Pourquoi l’Intrarosa n’a-t-il pas connu le succès espéré, malgré son potentiel révolutionnaire ? Comme pour de nombreuses entreprises, la crise sanitaire a ralenti la production, perturbé les financements et fragilisé les opérations.
Son produit phare, l’Intrarosa, continue d’être disponible sur le marché. Administré sous forme d’ovule vaginal une fois par jour, il agit en continu sur les niveaux d’œstrogènes et d’androgènes, aidant ainsi à restaurer la santé des tissus vaginaux. Malgré les défis financiers de son développeur initial, l’Intrarosa reste une option thérapeutique pour les femmes cherchant à atténuer les symptômes associés à la ménopause.

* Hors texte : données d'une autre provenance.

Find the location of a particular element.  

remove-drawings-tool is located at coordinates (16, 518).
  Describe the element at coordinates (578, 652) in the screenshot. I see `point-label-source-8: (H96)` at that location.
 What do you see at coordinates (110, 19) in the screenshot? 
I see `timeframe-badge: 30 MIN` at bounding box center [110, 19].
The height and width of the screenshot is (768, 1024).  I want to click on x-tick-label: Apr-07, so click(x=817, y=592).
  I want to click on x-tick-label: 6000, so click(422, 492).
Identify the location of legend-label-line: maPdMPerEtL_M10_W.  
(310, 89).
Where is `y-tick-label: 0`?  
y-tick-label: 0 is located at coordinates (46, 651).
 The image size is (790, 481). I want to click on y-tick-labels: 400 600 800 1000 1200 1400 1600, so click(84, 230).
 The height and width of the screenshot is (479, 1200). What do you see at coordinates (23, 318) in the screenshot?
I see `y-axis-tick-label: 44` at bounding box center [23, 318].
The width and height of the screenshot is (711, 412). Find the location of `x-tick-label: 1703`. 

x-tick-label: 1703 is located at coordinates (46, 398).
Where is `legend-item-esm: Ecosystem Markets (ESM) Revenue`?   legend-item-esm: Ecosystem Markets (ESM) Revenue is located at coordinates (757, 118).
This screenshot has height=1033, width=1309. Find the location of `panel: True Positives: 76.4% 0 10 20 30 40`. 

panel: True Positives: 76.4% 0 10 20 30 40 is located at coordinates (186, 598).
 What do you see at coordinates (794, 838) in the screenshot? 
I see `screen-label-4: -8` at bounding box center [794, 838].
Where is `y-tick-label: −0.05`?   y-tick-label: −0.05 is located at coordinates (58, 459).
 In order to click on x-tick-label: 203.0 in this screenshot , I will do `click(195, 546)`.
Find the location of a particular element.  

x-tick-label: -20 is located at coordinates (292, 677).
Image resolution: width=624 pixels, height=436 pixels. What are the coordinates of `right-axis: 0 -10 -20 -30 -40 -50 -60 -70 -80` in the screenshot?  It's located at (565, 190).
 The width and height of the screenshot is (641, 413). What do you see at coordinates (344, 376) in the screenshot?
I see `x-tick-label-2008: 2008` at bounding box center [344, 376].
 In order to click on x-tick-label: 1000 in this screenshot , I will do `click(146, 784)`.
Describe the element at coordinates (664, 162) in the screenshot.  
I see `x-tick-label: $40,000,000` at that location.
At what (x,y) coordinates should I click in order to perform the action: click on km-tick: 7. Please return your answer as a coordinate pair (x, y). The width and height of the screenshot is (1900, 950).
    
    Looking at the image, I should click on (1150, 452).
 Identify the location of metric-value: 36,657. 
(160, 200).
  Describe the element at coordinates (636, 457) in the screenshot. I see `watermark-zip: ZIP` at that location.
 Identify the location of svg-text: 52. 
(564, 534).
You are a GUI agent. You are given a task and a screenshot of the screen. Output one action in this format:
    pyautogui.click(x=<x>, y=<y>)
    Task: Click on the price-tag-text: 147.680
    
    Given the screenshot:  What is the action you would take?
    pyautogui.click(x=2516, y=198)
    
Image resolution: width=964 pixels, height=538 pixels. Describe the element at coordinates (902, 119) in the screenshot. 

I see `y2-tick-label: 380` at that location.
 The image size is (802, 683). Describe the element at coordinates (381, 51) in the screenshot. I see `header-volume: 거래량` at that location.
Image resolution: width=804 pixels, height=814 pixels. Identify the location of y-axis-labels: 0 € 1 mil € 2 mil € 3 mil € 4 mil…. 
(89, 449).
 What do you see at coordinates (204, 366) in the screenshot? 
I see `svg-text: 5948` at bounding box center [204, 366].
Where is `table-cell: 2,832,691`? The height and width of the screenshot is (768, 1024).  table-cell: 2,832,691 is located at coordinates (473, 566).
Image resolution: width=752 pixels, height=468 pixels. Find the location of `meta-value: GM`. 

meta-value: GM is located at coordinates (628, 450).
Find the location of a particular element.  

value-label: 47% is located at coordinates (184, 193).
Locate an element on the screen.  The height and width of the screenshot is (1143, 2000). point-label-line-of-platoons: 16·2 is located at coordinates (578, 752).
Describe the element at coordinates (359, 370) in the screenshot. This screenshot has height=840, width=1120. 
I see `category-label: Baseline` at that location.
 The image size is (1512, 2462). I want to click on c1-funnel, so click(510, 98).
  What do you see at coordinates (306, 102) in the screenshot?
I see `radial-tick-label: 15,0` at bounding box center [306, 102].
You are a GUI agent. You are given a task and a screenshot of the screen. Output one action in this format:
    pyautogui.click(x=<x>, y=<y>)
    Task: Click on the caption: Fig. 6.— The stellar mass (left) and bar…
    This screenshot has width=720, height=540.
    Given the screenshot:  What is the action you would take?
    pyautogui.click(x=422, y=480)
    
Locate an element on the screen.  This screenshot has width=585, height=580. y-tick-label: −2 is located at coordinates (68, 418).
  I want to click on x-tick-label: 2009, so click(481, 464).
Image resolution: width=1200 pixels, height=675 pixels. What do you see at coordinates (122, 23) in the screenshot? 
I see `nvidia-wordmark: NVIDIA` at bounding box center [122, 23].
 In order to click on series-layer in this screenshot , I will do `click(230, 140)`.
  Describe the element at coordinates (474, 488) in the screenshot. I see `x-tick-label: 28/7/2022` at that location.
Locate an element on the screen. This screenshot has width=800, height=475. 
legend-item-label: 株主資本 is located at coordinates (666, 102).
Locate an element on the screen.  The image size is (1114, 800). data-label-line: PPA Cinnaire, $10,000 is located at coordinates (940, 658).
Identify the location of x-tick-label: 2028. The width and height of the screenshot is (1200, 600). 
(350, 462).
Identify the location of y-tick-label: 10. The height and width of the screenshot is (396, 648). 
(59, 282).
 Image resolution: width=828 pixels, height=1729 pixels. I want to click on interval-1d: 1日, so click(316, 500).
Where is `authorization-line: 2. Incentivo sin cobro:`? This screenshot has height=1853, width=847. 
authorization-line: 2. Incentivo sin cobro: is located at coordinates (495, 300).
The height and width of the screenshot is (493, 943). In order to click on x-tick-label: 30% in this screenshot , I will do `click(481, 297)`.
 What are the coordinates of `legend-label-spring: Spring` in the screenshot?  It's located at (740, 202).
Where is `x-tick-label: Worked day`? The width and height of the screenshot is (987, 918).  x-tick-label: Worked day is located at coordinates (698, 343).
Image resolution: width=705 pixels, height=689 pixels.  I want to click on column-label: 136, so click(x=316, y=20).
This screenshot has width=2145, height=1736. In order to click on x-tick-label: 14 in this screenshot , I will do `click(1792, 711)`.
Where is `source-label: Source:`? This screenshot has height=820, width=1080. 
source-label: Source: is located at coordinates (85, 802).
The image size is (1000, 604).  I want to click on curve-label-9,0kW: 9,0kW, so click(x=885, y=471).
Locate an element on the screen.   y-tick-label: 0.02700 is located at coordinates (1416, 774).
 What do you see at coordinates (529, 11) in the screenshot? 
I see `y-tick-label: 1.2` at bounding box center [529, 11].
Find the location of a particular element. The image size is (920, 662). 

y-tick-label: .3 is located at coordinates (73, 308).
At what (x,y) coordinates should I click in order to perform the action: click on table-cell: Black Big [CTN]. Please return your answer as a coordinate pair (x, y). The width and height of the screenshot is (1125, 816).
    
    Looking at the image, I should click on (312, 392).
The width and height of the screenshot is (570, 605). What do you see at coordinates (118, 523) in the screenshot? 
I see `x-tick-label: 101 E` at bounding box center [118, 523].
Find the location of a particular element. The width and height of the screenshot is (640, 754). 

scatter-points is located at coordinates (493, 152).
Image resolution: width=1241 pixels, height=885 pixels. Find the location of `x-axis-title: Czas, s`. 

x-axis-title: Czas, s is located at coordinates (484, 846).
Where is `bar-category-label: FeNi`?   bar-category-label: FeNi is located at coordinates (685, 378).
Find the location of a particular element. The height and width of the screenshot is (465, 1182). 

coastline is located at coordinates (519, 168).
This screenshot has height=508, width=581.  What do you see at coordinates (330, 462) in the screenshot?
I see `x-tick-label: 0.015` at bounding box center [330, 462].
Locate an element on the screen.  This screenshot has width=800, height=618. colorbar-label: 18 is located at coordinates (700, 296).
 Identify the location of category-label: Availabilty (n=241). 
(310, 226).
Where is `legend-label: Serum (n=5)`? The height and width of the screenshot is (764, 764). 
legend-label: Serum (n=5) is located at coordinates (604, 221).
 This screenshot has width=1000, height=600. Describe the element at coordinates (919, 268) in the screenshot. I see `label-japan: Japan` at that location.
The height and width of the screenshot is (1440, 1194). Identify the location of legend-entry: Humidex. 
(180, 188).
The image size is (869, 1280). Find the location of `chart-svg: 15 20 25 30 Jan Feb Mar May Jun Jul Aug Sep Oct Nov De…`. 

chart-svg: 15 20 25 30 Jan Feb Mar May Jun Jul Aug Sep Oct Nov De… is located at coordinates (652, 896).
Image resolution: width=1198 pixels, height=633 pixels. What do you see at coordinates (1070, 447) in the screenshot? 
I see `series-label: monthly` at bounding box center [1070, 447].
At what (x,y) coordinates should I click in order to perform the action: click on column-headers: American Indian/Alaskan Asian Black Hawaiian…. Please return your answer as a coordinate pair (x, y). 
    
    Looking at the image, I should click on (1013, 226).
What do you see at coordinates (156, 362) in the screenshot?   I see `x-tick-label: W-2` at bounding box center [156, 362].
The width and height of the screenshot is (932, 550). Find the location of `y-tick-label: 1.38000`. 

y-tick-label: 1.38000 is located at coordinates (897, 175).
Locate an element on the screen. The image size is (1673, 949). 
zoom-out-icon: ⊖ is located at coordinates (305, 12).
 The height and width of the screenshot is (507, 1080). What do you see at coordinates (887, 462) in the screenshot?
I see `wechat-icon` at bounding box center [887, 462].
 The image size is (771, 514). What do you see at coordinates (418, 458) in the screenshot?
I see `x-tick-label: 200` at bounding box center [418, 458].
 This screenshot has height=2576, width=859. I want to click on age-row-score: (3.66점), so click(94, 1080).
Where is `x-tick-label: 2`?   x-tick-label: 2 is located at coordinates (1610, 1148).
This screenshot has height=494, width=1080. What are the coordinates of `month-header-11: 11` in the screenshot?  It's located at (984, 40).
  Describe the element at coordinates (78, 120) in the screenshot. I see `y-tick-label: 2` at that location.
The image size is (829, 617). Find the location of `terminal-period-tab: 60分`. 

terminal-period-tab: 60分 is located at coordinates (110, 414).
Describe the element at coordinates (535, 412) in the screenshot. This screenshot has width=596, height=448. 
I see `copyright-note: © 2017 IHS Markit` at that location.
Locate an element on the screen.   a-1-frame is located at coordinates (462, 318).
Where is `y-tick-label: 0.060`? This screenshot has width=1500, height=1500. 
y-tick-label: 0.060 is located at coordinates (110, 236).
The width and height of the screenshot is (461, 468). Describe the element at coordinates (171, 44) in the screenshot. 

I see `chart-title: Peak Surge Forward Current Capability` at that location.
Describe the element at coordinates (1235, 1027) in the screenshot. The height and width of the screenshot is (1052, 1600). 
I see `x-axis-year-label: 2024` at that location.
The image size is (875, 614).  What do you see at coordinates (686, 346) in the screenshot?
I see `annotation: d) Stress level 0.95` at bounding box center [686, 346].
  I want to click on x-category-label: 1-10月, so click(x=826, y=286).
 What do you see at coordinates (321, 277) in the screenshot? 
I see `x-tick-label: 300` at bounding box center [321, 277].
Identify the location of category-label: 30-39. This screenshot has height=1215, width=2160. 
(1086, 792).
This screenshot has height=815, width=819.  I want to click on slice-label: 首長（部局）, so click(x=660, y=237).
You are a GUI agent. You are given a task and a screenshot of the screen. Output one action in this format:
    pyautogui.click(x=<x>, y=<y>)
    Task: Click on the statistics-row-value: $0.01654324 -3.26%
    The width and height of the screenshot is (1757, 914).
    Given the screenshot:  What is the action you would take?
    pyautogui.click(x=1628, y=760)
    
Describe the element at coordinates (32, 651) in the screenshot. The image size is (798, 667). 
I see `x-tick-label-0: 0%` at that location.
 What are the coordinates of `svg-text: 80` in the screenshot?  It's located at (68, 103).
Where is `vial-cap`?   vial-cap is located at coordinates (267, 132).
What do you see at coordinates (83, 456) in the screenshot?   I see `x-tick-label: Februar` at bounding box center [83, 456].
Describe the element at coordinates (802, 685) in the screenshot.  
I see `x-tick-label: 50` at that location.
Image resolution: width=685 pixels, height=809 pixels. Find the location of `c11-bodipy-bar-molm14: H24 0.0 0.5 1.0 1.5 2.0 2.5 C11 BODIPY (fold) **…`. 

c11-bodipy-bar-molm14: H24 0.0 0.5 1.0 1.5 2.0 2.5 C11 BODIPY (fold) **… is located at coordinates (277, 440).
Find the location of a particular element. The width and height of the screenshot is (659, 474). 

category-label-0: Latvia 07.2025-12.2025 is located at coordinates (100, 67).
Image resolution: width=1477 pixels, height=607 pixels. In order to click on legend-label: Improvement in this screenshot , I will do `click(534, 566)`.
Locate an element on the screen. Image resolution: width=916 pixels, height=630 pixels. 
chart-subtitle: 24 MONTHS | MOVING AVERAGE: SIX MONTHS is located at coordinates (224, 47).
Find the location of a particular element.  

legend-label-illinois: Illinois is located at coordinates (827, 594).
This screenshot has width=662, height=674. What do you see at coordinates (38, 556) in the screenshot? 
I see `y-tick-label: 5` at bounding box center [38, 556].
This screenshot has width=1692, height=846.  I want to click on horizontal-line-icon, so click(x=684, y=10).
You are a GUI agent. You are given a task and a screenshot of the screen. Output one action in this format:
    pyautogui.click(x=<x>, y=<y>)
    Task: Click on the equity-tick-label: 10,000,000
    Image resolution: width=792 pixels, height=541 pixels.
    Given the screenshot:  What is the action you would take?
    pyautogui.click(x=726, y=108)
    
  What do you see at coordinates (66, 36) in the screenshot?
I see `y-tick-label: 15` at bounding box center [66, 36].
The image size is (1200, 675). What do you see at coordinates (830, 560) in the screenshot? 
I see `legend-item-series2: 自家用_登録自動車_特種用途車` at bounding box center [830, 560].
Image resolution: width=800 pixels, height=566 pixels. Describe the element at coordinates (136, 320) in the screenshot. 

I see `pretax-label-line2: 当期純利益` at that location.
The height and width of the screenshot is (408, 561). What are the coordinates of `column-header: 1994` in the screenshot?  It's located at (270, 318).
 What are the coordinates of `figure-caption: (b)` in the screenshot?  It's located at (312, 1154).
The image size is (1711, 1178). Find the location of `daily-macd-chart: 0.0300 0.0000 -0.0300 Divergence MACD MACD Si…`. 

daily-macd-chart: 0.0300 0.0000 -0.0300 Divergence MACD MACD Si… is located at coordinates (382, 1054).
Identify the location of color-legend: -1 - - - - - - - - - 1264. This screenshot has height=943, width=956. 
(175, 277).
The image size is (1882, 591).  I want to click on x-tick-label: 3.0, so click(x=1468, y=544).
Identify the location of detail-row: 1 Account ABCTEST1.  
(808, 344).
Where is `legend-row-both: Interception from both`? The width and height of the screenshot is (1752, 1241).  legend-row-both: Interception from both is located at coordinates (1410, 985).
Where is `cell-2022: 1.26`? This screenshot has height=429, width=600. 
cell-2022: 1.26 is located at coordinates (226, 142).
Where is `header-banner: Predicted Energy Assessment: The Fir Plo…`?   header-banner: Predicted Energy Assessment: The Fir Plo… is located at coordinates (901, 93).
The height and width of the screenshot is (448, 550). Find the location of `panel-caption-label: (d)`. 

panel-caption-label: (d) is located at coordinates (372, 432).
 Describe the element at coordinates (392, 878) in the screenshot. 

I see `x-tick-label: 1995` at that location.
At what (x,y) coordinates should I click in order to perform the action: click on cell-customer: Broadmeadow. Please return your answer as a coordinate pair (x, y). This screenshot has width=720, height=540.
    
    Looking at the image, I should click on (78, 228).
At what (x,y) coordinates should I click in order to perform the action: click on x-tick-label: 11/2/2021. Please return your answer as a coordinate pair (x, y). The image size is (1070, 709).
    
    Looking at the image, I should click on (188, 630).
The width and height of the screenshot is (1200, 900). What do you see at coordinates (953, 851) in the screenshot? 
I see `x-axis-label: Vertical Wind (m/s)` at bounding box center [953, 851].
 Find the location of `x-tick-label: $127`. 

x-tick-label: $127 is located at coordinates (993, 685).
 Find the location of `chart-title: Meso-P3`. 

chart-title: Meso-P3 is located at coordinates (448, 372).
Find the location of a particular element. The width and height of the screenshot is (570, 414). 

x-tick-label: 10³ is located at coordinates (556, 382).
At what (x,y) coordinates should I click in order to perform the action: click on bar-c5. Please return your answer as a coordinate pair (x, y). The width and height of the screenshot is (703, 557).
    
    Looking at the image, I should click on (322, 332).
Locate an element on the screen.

Quoi qu’il en soit, l’aventure de l’entreprise Endoceutics reste dans l’histoire comme une promesse inachevée, un projet ambitieux freiné par des circonstances imprévisibles. Après des années de succès et d’innovations, l’entreprise s’est retrouvée piégée par une série d’événements qui ont précipité sa chute. Et si le « Viagra féminin » a trouvé une nouvelle maison, il laisse derrière lui un héritage médical important… et une entreprise en faillite. L’amour dure peut-être trois ans, mais en pharmacie, les affaires sont parfois bien plus éphémères.